- PROBLEM DESCRIPTION:
Rewrite the stretch of records from the line containing "Given: Bookmark the page with the star icon" through the line containing "[x=461, y=331]" as a numbered list, dropping any blank lines.

- PROVIDED MATERIAL:
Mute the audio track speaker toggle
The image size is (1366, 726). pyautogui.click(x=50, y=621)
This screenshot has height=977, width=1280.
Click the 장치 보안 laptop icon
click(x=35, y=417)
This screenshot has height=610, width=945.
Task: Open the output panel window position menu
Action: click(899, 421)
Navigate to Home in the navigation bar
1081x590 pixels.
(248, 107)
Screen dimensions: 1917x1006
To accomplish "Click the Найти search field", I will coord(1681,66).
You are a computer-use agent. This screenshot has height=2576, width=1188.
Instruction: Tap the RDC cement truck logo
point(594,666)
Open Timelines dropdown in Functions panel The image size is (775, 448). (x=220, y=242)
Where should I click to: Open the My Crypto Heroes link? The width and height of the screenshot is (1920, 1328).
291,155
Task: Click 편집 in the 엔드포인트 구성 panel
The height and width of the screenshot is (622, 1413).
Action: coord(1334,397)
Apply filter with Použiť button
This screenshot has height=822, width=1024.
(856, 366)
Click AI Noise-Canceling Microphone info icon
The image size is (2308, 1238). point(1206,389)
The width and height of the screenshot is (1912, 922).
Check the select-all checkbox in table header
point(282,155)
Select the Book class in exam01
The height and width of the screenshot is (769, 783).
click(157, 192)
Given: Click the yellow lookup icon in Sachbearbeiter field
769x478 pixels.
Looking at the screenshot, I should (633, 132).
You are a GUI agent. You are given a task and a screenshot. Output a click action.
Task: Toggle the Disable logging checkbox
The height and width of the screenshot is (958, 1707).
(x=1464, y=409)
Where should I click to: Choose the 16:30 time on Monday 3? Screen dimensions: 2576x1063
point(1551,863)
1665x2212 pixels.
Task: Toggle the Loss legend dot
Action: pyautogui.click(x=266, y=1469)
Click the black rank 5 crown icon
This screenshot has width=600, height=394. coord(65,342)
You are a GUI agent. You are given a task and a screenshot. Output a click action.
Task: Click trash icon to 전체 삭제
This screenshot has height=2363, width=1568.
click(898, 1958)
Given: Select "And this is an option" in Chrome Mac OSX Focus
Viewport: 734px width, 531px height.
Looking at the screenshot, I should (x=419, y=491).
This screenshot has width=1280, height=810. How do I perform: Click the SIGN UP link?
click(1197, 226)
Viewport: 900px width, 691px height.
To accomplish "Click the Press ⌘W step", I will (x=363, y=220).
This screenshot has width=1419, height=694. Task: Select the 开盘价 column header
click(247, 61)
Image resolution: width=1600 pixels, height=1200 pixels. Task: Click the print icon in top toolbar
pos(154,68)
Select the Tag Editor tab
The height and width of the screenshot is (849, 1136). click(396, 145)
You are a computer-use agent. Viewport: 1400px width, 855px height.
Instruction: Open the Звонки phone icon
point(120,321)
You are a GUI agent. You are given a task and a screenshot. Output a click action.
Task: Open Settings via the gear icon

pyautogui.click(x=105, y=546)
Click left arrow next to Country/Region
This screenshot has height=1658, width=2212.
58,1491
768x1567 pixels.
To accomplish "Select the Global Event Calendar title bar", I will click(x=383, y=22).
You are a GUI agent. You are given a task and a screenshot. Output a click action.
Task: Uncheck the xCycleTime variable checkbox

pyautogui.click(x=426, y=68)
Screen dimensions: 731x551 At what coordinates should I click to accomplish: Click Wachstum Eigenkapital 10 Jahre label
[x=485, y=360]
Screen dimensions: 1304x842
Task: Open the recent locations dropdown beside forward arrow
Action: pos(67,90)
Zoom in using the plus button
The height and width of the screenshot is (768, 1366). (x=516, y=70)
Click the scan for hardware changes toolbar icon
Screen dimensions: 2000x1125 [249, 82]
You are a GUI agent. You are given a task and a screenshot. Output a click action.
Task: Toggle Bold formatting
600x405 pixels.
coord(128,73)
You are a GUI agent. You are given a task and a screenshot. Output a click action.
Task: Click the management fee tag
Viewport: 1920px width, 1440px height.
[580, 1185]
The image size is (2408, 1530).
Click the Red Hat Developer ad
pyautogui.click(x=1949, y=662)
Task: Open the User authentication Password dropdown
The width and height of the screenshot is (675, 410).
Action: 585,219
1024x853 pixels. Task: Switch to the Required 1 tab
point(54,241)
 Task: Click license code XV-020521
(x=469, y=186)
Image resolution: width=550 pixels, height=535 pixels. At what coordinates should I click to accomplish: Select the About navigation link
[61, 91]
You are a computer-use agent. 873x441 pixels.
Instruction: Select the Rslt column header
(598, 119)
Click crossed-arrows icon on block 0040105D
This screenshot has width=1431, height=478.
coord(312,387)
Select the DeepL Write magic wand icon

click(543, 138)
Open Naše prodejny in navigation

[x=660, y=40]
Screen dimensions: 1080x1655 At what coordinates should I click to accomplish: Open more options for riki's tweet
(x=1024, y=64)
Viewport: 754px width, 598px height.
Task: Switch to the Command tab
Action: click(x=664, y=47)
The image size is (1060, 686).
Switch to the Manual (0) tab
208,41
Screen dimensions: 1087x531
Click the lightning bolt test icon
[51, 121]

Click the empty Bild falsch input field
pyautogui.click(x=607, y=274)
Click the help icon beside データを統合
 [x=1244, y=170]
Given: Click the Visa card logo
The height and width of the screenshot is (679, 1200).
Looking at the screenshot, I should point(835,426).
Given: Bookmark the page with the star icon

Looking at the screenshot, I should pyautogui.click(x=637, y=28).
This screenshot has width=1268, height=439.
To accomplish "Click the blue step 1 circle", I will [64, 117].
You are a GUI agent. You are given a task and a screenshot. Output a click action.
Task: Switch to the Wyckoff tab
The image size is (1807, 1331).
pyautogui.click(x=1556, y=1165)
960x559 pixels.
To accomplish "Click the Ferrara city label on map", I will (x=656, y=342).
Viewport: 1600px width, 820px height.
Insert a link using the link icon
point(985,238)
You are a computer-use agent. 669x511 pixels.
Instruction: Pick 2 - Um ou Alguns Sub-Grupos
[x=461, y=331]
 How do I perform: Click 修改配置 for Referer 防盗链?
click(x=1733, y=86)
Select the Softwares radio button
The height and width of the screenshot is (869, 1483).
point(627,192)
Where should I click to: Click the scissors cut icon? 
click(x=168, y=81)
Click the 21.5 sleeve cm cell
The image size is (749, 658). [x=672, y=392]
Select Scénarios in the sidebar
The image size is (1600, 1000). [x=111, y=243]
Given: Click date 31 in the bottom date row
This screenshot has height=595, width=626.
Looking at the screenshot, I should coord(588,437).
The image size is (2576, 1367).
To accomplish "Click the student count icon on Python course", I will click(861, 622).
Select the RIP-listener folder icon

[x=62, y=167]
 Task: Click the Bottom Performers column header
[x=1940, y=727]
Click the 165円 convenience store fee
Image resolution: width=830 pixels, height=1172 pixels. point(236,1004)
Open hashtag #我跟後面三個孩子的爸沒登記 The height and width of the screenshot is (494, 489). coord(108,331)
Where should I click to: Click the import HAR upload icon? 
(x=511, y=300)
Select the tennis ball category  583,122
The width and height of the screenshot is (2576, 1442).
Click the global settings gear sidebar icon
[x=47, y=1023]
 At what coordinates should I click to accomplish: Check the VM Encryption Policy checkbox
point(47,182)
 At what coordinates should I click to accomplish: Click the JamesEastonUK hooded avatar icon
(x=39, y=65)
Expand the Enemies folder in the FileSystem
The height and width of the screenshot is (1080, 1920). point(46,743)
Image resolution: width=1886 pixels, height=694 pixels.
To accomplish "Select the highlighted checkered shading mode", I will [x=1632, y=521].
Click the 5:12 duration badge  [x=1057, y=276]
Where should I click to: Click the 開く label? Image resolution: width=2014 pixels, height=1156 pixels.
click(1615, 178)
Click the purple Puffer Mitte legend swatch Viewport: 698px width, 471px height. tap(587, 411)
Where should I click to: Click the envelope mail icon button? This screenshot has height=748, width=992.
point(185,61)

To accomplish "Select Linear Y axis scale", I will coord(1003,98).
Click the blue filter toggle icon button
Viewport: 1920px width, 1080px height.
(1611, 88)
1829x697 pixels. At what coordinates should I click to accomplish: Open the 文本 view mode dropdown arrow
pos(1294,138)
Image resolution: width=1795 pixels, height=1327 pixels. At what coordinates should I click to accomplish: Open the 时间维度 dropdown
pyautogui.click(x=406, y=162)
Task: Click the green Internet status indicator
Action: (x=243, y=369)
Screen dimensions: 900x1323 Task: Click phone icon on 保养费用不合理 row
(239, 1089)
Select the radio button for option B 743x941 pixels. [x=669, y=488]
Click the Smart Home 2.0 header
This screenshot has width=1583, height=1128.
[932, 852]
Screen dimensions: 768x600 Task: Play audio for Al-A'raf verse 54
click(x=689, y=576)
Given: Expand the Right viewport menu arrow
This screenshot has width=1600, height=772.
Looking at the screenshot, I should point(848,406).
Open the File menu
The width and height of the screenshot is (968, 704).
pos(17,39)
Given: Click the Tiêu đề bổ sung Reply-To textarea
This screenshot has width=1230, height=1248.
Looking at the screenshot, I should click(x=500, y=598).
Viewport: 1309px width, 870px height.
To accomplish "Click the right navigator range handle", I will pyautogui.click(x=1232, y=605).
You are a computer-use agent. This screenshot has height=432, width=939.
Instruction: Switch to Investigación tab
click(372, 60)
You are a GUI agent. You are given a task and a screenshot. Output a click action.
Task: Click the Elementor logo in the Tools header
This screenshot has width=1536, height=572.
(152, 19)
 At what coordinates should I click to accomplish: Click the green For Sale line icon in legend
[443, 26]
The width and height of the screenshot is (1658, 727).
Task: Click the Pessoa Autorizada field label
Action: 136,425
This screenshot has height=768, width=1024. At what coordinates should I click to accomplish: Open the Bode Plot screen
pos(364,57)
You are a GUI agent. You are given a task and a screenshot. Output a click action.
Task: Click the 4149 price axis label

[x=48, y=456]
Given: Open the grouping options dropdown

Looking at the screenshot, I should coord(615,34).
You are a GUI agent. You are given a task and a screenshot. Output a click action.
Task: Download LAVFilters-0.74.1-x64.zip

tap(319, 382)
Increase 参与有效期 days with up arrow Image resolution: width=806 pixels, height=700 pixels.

- COMPLETE RESPONSE:
1. Given: Bookmark the page with the star icon
2. Looking at the screenshot, I should pyautogui.click(x=637, y=28).
3. This screenshot has width=1268, height=439.
4. To accomplish "Click the blue step 1 circle", I will [64, 117].
5. You are a GUI agent. You are given a task and a screenshot. Output a click action.
6. Task: Switch to the Wyckoff tab
7. The image size is (1807, 1331).
8. pyautogui.click(x=1556, y=1165)
9. 960x559 pixels.
10. To accomplish "Click the Ferrara city label on map", I will (x=656, y=342).
11. Viewport: 1600px width, 820px height.
12. Insert a link using the link icon
13. point(985,238)
14. You are a computer-use agent. 669x511 pixels.
15. Instruction: Pick 2 - Um ou Alguns Sub-Grupos
16. [x=461, y=331]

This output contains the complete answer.